Critiques of Other Answers

Don"t use what you see in the formerly accepted answer:

z = dict(x.items() + y.items())

In Python 2, you create two lists in memory for each dict, create a third list in memory with length equal to the length of the first two put together, and then discard all three lists to create the dict. In Python 3, this will fail because you"re adding two dict_items objects together, not two lists -

>>> c = dict(a.items() + b.items())
Traceback (most recent call last):
  File "<stdin>", line 1, in <module>
TypeError: unsupported operand type(s) for +: "dict_items" and "dict_items"

and you would have to explicitly create them as lists, e.g. z = dict(list(x.items()) + list(y.items())). This is a waste of resources and computation power.

Similarly, taking the union of items() in Python 3 (viewitems() in Python 2.7) will also fail when values are unhashable objects (like lists, for example). Even if your values are hashable, since sets are semantically unordered, the behavior is undefined in regards to precedence. So don"t do this:

>>> c = dict(a.items() | b.items())

This example demonstrates what happens when values are unhashable:

>>> x = {"a": []}
>>> y = {"b": []}
>>> dict(x.items() | y.items())
Traceback (most recent call last):
  File "<stdin>", line 1, in <module>
TypeError: unhashable type: "list"

Here"s an example where y should have precedence, but instead the value from x is retained due to the arbitrary order of sets:

>>> x = {"a": 2}
>>> y = {"a": 1}
>>> dict(x.items() | y.items())
{"a": 2}

Another hack you should not use:

z = dict(x, **y)

This uses the dict constructor and is very fast and memory-efficient (even slightly more so than our two-step process) but unless you know precisely what is happening here (that is, the second dict is being passed as keyword arguments to the dict constructor), it"s difficult to read, it"s not the intended usage, and so it is not Pythonic.

Here"s an example of the usage being remediated in django.
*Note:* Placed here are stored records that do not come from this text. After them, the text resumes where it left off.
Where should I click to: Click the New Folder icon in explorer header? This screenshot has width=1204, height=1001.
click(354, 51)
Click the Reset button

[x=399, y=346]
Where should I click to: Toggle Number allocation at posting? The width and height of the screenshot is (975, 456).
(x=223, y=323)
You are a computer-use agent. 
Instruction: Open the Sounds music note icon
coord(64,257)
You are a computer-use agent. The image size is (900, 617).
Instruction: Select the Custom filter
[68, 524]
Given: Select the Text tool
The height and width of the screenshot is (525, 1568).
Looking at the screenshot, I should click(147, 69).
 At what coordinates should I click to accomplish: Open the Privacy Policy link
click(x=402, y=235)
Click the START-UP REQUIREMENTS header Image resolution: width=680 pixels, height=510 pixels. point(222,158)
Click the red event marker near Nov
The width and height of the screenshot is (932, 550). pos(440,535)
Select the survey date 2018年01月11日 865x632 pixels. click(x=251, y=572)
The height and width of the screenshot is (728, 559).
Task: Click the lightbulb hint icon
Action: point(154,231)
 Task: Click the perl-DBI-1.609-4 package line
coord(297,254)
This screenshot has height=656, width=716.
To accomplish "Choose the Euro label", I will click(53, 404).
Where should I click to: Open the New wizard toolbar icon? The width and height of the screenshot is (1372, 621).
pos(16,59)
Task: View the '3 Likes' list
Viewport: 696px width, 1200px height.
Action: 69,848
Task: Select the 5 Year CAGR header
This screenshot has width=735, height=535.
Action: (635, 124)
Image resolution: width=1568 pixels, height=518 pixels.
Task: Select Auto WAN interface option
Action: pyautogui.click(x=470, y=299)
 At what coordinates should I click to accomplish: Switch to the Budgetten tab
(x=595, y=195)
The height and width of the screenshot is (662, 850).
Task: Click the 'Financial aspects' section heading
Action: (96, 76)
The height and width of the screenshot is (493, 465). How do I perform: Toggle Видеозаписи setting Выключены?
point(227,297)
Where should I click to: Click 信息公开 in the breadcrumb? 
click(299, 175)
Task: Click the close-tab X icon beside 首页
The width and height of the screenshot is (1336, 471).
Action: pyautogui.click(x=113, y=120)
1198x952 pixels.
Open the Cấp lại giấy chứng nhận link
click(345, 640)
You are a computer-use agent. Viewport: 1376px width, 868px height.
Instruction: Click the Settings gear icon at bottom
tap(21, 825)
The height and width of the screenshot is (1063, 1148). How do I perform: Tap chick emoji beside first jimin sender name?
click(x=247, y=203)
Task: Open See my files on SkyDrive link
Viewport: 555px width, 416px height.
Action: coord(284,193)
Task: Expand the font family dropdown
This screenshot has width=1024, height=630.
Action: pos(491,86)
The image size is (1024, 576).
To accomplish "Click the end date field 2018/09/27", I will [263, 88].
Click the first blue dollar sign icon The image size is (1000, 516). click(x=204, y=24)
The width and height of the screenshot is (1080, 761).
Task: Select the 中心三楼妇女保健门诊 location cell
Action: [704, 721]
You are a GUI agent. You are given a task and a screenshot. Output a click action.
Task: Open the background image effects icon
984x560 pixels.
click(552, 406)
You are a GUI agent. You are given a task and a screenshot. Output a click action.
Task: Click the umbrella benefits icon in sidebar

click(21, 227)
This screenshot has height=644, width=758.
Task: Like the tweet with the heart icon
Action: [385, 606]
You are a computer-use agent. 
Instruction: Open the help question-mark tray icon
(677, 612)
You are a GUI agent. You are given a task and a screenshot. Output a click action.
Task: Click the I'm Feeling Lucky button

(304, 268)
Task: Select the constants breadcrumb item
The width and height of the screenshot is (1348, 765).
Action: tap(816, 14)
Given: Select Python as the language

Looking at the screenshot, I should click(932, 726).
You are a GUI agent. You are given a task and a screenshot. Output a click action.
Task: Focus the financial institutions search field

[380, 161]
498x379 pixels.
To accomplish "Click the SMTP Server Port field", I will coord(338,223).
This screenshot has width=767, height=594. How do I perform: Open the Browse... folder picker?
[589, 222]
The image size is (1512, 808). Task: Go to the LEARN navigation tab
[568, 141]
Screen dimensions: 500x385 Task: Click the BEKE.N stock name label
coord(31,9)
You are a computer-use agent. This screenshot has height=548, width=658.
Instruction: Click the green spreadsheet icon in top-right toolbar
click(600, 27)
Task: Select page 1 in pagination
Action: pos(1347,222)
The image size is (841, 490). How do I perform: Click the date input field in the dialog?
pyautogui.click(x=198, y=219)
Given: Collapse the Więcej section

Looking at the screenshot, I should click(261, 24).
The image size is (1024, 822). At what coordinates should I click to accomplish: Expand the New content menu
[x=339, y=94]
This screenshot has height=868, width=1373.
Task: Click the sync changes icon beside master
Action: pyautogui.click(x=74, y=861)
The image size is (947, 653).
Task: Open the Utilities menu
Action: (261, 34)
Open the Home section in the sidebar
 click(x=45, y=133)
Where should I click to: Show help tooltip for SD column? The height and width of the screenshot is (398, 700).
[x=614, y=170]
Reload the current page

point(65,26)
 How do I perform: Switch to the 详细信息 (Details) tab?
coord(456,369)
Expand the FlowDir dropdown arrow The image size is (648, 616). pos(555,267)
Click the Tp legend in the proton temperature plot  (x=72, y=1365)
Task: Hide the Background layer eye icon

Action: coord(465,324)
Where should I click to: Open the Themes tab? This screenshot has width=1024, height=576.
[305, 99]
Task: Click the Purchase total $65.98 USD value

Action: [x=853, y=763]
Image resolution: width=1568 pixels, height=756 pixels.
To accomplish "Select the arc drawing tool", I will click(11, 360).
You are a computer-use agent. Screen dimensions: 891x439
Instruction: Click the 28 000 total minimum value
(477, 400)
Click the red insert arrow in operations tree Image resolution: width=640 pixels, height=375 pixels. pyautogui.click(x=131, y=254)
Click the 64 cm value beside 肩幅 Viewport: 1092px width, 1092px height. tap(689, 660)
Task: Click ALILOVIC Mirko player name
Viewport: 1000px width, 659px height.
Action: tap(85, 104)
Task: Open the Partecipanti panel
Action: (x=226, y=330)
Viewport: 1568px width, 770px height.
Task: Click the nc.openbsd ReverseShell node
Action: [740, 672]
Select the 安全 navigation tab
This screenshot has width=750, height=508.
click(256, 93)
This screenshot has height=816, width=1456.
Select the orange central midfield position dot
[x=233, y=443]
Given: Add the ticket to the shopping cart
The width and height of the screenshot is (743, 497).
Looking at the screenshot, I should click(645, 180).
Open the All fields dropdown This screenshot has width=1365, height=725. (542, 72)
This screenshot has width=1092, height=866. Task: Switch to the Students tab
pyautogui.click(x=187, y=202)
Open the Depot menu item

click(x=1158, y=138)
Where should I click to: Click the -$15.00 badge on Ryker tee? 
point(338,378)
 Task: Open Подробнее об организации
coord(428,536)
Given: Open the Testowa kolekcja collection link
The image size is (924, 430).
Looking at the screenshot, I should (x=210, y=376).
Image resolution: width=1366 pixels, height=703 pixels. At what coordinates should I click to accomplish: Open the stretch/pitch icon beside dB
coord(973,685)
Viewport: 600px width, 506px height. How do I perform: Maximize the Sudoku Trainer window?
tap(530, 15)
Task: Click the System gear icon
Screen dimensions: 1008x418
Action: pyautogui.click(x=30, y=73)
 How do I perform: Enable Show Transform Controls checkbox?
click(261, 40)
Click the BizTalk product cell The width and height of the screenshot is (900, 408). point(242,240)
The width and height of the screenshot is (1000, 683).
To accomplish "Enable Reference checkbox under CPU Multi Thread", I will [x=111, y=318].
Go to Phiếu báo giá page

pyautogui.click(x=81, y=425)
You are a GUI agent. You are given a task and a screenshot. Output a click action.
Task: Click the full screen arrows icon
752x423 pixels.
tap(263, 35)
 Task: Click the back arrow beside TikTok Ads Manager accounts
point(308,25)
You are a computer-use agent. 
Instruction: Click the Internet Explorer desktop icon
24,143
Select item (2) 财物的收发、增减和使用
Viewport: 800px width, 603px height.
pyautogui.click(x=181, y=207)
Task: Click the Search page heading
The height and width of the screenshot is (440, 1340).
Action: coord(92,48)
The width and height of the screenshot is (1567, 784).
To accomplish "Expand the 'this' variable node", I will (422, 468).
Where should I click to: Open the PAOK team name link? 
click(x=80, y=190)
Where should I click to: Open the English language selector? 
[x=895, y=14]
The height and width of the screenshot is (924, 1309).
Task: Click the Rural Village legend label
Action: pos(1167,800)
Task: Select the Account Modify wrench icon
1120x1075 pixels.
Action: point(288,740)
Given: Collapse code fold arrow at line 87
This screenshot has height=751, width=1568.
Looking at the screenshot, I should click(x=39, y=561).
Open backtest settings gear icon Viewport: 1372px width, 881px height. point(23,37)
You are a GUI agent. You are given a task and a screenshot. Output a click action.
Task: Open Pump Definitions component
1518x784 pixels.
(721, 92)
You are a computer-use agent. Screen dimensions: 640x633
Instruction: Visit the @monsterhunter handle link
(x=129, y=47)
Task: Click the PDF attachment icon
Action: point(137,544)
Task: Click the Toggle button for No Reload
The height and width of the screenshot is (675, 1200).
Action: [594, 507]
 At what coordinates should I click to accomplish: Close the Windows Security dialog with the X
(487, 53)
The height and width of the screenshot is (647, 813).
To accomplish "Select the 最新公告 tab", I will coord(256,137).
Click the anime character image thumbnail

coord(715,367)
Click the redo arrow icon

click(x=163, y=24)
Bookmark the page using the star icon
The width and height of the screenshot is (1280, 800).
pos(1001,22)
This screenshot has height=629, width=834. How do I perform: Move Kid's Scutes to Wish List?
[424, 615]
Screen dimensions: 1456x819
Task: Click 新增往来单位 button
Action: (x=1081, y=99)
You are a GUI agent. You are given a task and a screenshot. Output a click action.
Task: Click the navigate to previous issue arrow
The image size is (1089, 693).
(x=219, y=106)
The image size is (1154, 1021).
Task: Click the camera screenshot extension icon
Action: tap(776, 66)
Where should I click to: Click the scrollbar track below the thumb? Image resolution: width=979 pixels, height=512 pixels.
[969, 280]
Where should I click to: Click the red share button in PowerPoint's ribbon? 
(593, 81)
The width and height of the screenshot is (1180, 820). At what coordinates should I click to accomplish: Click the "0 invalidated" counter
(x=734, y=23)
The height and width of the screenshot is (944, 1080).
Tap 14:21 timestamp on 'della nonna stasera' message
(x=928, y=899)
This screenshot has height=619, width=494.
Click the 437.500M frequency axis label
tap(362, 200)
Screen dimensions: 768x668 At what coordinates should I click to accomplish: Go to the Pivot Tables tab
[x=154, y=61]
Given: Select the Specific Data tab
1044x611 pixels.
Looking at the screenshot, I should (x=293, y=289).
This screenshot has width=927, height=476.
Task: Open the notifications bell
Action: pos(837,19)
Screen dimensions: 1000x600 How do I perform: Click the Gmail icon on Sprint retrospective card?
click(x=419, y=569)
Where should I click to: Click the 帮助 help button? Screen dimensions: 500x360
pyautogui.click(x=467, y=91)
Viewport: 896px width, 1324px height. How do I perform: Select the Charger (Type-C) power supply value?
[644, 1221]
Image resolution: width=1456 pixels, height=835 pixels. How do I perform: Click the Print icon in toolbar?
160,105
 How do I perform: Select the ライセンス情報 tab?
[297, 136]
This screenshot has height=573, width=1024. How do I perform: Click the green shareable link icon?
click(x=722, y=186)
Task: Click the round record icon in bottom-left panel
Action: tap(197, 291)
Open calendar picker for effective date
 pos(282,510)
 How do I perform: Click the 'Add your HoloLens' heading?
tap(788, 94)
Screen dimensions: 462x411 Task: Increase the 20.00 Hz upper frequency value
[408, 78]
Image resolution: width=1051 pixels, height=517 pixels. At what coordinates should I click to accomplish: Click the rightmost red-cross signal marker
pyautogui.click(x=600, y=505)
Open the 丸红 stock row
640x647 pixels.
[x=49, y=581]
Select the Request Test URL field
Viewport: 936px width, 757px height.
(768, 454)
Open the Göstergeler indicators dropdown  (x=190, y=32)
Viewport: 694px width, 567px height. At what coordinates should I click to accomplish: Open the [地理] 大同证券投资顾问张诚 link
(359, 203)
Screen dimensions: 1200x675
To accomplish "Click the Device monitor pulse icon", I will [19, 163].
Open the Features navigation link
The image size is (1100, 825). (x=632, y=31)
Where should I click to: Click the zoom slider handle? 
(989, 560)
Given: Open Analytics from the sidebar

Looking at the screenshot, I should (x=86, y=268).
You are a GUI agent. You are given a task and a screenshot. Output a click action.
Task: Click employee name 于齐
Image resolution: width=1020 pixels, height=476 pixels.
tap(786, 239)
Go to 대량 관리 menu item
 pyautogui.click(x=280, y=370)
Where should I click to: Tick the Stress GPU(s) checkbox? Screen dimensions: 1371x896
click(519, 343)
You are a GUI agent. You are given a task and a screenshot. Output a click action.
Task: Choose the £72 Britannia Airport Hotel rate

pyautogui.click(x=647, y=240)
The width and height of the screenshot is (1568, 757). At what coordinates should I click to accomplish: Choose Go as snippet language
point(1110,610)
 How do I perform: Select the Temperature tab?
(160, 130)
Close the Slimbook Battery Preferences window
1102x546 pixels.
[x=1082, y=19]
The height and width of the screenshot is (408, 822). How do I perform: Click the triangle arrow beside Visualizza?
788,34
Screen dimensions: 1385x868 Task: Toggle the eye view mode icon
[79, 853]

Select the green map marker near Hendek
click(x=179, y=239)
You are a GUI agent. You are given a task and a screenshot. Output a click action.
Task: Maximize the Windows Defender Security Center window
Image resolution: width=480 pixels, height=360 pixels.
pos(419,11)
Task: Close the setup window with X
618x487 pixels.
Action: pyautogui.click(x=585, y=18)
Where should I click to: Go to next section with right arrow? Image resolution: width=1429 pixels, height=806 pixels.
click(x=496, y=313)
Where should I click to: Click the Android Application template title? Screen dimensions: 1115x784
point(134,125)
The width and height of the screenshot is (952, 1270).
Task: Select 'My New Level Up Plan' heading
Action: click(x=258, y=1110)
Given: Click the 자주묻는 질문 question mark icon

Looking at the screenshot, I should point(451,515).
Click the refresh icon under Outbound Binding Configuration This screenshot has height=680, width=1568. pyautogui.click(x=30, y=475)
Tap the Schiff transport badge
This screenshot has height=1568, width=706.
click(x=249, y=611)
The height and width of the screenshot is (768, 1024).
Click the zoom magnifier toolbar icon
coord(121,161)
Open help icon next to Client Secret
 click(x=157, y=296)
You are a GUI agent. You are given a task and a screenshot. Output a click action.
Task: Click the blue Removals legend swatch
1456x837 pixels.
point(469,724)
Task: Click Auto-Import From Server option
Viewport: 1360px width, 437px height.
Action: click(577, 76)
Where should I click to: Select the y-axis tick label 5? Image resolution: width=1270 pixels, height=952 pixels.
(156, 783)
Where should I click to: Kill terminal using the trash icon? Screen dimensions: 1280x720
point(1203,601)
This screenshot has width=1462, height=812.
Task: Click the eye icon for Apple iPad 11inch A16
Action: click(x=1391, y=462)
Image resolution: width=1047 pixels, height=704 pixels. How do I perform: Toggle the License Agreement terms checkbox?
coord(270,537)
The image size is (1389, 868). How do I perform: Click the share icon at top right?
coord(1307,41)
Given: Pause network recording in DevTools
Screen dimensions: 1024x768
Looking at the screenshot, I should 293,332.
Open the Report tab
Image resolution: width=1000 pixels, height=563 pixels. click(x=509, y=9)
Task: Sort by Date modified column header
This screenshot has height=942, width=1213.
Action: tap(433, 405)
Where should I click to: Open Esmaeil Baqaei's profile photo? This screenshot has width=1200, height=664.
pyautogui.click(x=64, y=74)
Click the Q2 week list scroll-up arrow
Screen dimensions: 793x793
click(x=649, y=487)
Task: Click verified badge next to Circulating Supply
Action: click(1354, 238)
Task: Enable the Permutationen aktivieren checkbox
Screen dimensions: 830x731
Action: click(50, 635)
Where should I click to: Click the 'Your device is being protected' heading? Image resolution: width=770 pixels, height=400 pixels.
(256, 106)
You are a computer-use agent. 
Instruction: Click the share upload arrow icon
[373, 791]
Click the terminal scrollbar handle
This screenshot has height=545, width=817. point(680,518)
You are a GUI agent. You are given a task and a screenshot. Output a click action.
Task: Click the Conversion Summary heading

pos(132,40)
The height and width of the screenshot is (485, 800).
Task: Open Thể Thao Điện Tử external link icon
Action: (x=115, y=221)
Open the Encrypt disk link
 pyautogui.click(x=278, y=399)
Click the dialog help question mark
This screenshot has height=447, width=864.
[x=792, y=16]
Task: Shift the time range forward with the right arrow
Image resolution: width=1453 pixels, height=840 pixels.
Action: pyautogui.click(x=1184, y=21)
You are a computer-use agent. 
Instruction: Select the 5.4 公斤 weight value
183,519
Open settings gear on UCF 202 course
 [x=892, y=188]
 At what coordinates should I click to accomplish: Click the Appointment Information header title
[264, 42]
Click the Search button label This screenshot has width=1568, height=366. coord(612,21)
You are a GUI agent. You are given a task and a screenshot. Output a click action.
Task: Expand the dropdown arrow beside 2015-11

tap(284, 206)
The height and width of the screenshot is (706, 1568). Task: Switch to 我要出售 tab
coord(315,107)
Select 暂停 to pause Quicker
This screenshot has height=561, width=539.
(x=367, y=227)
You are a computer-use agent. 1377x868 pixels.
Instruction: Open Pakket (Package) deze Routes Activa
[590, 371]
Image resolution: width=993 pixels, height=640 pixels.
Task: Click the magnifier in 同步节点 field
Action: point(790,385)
Dictionaries are intended to take hashable keys (e.g. frozensets or tuples), but this method fails in Python 3 when keys are not strings.

>>> c = dict(a, **b)
Traceback (most recent call last):
  File "<stdin>", line 1, in <module>
TypeError: keyword arguments must be strings

From the mailing list, Guido van Rossum, the creator of the language, wrote:

I am fine with declaring dict({}, **{1:3}) illegal, since after all it is abuse of the ** mechanism.

and

Apparently dict(x, **y) is going around as "cool hack" for "call x.update(y) and return x". Personally, I find it more despicable than cool.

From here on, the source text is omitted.